- _THE TASK_
Reproduce the rows below, substituting "Where do I click to" for each occurrence of "Where should I click to" and leaving everything else as it is.

##############################

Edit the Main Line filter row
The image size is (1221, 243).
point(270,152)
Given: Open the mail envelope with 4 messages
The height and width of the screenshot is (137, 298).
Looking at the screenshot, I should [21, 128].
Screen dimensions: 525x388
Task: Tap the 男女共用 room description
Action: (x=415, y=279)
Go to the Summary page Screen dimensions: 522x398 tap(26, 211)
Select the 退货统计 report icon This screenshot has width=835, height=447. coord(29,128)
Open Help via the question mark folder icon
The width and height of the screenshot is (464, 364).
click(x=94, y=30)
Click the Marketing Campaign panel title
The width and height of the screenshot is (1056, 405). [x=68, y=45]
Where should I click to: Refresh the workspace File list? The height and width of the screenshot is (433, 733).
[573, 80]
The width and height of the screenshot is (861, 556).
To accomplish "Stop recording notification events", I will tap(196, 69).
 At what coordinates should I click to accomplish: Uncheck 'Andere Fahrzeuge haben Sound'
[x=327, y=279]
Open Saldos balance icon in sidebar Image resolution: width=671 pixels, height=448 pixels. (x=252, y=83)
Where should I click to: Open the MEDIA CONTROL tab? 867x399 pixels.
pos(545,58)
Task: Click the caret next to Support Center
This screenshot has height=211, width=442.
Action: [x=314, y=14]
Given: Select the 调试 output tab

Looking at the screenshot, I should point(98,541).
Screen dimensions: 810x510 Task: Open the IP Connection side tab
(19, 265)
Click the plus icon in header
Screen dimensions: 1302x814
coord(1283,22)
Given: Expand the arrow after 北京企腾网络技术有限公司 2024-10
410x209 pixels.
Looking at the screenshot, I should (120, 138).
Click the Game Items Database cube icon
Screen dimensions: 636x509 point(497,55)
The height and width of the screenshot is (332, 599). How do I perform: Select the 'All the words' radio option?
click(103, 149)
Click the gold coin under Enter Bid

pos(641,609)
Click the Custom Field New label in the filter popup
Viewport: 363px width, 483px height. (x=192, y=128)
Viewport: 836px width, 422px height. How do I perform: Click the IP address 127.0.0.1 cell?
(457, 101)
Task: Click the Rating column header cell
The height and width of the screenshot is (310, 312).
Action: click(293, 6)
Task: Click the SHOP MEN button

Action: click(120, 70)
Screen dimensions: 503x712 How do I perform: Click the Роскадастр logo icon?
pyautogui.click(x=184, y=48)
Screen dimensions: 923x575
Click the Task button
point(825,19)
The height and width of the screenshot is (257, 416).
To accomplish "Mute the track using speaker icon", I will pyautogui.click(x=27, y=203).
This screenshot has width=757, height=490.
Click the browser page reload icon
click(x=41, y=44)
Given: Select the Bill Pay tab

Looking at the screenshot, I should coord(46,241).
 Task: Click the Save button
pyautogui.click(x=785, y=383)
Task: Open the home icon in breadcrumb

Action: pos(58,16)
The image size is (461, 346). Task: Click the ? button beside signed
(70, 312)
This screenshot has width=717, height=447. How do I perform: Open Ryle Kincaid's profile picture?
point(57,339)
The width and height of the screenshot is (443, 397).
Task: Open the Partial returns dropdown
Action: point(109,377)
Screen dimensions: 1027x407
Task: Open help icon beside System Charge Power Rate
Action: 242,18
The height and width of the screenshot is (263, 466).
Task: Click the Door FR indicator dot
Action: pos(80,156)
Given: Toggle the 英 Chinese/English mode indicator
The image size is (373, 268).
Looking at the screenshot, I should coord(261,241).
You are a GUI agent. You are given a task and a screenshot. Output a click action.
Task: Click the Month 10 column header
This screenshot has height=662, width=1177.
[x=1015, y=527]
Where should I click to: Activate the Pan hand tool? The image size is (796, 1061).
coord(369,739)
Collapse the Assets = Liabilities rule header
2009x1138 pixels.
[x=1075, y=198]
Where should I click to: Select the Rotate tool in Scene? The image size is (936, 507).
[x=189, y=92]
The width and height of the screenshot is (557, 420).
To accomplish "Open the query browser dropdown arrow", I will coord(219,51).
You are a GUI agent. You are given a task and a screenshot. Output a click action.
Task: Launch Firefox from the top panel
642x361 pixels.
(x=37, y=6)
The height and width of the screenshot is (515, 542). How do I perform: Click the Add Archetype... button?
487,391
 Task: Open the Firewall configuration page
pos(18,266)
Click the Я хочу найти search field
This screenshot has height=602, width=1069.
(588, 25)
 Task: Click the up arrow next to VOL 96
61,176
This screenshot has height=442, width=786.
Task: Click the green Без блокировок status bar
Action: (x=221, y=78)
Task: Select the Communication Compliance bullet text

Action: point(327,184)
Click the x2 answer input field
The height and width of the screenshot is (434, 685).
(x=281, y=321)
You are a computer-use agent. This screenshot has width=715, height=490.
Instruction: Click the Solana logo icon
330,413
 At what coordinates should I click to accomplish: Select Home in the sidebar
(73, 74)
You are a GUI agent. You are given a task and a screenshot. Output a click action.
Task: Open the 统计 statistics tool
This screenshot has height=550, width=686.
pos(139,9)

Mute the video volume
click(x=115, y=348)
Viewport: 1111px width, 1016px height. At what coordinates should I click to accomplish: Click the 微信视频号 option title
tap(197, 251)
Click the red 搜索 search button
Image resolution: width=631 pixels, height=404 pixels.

##############################

- _WRITTEN RESPONSE_
Edit the Main Line filter row
The image size is (1221, 243).
point(270,152)
Given: Open the mail envelope with 4 messages
The height and width of the screenshot is (137, 298).
Looking at the screenshot, I should [21, 128].
Screen dimensions: 525x388
Task: Tap the 男女共用 room description
Action: (x=415, y=279)
Go to the Summary page Screen dimensions: 522x398 tap(26, 211)
Select the 退货统计 report icon This screenshot has width=835, height=447. coord(29,128)
Open Help via the question mark folder icon
The width and height of the screenshot is (464, 364).
click(x=94, y=30)
Click the Marketing Campaign panel title
The width and height of the screenshot is (1056, 405). [x=68, y=45]
Where do I click to: Refresh the workspace File list? The height and width of the screenshot is (433, 733).
[573, 80]
The width and height of the screenshot is (861, 556).
To accomplish "Stop recording notification events", I will tap(196, 69).
 At what coordinates should I click to accomplish: Uncheck 'Andere Fahrzeuge haben Sound'
[x=327, y=279]
Open Saldos balance icon in sidebar Image resolution: width=671 pixels, height=448 pixels. (x=252, y=83)
Where do I click to: Open the MEDIA CONTROL tab? 867x399 pixels.
pos(545,58)
Task: Click the caret next to Support Center
This screenshot has height=211, width=442.
Action: [x=314, y=14]
Given: Select the 调试 output tab

Looking at the screenshot, I should point(98,541).
Screen dimensions: 810x510 Task: Open the IP Connection side tab
(19, 265)
Click the plus icon in header
Screen dimensions: 1302x814
coord(1283,22)
Given: Expand the arrow after 北京企腾网络技术有限公司 2024-10
410x209 pixels.
Looking at the screenshot, I should (120, 138).
Click the Game Items Database cube icon
Screen dimensions: 636x509 point(497,55)
The height and width of the screenshot is (332, 599). How do I perform: Select the 'All the words' radio option?
click(103, 149)
Click the gold coin under Enter Bid

pos(641,609)
Click the Custom Field New label in the filter popup
Viewport: 363px width, 483px height. (x=192, y=128)
Viewport: 836px width, 422px height. How do I perform: Click the IP address 127.0.0.1 cell?
(457, 101)
Task: Click the Rating column header cell
The height and width of the screenshot is (310, 312).
Action: click(293, 6)
Task: Click the SHOP MEN button

Action: click(120, 70)
Screen dimensions: 503x712 How do I perform: Click the Роскадастр logo icon?
pyautogui.click(x=184, y=48)
Screen dimensions: 923x575
Click the Task button
point(825,19)
The height and width of the screenshot is (257, 416).
To accomplish "Mute the track using speaker icon", I will pyautogui.click(x=27, y=203).
This screenshot has width=757, height=490.
Click the browser page reload icon
click(x=41, y=44)
Given: Select the Bill Pay tab

Looking at the screenshot, I should coord(46,241).
 Task: Click the Save button
pyautogui.click(x=785, y=383)
Task: Open the home icon in breadcrumb

Action: pos(58,16)
The image size is (461, 346). Task: Click the ? button beside signed
(70, 312)
This screenshot has width=717, height=447. How do I perform: Open Ryle Kincaid's profile picture?
point(57,339)
The width and height of the screenshot is (443, 397).
Task: Open the Partial returns dropdown
Action: point(109,377)
Screen dimensions: 1027x407
Task: Open help icon beside System Charge Power Rate
Action: 242,18
The height and width of the screenshot is (263, 466).
Task: Click the Door FR indicator dot
Action: pos(80,156)
Given: Toggle the 英 Chinese/English mode indicator
The image size is (373, 268).
Looking at the screenshot, I should coord(261,241).
You are a GUI agent. You are given a task and a screenshot. Output a click action.
Task: Click the Month 10 column header
This screenshot has height=662, width=1177.
[x=1015, y=527]
Where do I click to: Activate the Pan hand tool? The image size is (796, 1061).
coord(369,739)
Collapse the Assets = Liabilities rule header
2009x1138 pixels.
[x=1075, y=198]
Where do I click to: Select the Rotate tool in Scene? The image size is (936, 507).
[x=189, y=92]
The width and height of the screenshot is (557, 420).
To accomplish "Open the query browser dropdown arrow", I will coord(219,51).
You are a GUI agent. You are given a task and a screenshot. Output a click action.
Task: Launch Firefox from the top panel
642x361 pixels.
(x=37, y=6)
The height and width of the screenshot is (515, 542). How do I perform: Click the Add Archetype... button?
487,391
 Task: Open the Firewall configuration page
pos(18,266)
Click the Я хочу найти search field
This screenshot has height=602, width=1069.
(588, 25)
 Task: Click the up arrow next to VOL 96
61,176
This screenshot has height=442, width=786.
Task: Click the green Без блокировок status bar
Action: (x=221, y=78)
Task: Select the Communication Compliance bullet text

Action: point(327,184)
Click the x2 answer input field
The height and width of the screenshot is (434, 685).
(x=281, y=321)
You are a computer-use agent. This screenshot has width=715, height=490.
Instruction: Click the Solana logo icon
330,413
 At what coordinates should I click to accomplish: Select Home in the sidebar
(73, 74)
You are a GUI agent. You are given a task and a screenshot. Output a click action.
Task: Open the 统计 statistics tool
This screenshot has height=550, width=686.
pos(139,9)

Mute the video volume
click(x=115, y=348)
Viewport: 1111px width, 1016px height. At what coordinates should I click to accomplish: Click the 微信视频号 option title
tap(197, 251)
Click the red 搜索 search button
Image resolution: width=631 pixels, height=404 pixels.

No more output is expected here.